═══ Records shown ═══

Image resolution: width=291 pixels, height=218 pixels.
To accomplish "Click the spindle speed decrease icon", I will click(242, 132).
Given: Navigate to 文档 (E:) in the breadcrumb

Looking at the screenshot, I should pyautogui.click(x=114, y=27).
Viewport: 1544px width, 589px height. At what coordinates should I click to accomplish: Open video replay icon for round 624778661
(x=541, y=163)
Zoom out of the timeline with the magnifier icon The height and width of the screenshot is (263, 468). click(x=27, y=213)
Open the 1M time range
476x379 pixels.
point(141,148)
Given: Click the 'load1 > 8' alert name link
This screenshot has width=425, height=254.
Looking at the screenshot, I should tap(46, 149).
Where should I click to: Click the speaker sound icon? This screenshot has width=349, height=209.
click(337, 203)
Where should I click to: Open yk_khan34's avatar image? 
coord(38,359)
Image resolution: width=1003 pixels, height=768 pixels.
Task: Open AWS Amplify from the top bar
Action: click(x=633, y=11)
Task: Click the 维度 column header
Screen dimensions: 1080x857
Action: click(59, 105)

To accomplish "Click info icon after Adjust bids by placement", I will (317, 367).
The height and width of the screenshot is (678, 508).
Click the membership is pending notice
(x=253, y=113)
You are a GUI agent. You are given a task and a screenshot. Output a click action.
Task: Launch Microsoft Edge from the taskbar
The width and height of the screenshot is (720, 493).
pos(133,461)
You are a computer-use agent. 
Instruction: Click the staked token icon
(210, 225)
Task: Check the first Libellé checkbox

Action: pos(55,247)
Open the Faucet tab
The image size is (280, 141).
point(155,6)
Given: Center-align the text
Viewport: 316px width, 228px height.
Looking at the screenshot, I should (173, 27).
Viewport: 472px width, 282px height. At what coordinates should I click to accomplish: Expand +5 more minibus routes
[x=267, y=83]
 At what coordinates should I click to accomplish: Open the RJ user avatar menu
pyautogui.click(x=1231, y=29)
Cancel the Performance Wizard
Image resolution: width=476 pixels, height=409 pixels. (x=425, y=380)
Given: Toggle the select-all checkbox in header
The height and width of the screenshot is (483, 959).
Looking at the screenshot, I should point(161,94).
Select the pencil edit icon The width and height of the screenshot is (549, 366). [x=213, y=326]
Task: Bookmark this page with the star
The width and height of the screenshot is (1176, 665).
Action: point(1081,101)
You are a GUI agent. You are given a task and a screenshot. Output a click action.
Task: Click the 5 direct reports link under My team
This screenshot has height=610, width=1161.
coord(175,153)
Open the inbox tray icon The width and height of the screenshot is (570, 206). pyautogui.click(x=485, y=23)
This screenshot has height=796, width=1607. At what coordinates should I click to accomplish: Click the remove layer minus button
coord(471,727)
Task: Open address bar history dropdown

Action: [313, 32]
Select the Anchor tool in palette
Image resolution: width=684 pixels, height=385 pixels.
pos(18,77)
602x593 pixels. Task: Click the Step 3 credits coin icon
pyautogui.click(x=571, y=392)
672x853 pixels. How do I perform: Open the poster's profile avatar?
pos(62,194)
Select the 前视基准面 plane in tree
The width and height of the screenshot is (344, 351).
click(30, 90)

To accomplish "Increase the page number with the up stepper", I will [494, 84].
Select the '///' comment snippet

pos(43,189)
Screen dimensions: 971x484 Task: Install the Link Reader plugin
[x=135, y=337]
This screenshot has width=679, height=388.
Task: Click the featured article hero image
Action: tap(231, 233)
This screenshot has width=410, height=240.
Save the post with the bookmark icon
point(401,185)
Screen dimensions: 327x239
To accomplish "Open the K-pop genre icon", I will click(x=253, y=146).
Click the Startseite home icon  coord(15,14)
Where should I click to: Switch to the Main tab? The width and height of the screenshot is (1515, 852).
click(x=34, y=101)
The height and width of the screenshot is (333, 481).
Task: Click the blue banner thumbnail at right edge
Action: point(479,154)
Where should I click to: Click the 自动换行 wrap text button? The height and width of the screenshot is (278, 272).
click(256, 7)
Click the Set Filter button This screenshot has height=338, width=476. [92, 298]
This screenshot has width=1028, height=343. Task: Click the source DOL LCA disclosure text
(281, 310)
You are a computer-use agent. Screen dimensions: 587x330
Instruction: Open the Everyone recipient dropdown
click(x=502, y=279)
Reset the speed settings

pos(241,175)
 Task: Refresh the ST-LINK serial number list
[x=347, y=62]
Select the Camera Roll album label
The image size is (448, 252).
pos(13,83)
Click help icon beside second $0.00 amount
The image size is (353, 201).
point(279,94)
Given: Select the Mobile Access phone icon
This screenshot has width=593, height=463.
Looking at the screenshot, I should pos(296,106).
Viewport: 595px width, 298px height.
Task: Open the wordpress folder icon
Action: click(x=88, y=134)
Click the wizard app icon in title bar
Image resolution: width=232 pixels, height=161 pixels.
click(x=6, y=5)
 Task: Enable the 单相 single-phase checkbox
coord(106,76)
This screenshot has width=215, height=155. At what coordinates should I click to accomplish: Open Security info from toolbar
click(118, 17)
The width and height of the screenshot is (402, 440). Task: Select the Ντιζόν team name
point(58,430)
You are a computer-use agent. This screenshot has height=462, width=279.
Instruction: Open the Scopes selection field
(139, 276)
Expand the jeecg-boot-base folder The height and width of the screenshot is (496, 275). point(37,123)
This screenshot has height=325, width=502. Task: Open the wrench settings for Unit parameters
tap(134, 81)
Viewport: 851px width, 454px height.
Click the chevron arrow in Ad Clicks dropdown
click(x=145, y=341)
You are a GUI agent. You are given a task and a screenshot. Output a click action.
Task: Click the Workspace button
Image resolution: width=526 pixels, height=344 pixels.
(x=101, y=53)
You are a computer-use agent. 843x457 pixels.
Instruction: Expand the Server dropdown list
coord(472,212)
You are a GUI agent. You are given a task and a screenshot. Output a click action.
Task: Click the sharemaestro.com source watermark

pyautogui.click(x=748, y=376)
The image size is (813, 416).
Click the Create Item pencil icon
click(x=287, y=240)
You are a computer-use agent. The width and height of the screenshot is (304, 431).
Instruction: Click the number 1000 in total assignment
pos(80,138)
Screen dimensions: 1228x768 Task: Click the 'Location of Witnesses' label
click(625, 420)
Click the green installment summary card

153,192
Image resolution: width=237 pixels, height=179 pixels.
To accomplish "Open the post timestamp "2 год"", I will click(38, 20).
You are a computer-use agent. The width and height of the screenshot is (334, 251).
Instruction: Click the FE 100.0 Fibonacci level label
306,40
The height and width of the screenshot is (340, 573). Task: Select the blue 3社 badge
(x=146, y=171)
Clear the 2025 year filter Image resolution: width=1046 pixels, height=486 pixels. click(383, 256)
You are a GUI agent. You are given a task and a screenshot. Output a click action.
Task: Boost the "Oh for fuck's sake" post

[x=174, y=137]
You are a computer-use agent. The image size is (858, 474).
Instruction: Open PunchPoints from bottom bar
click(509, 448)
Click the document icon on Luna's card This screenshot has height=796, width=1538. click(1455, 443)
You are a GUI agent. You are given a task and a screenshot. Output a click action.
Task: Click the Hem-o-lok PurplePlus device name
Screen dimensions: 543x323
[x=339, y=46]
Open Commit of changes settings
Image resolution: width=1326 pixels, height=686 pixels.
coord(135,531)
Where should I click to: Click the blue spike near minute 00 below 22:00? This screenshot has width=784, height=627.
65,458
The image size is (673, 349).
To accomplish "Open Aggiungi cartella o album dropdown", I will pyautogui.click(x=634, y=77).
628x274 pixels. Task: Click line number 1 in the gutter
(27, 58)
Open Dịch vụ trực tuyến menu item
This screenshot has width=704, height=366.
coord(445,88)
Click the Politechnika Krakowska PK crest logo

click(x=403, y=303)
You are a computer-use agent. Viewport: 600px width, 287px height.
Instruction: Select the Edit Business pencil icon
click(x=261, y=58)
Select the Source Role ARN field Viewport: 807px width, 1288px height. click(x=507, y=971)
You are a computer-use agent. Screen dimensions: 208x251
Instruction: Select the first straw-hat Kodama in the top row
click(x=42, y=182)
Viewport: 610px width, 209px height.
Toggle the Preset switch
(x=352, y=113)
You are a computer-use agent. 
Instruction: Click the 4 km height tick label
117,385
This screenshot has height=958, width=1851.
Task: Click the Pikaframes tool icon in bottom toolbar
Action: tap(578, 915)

═══

● **Exercise requirements**
The lines to copy are those in the records above containing the word "computer".

● **Response to the exercise**
You are a computer-use agent. 
You are a computer-use agent. Screen dimensions: 587x330
You are a computer-use agent. This screenshot has height=462, width=279.
You are a computer-use agent. 843x457 pixels.
You are a computer-use agent. The width and height of the screenshot is (304, 431).
You are a computer-use agent. The width and height of the screenshot is (334, 251).
You are a computer-use agent. The image size is (858, 474).
You are a computer-use agent. Viewport: 600px width, 287px height.
You are a computer-use agent. Screen dimensions: 208x251
You are a computer-use agent. 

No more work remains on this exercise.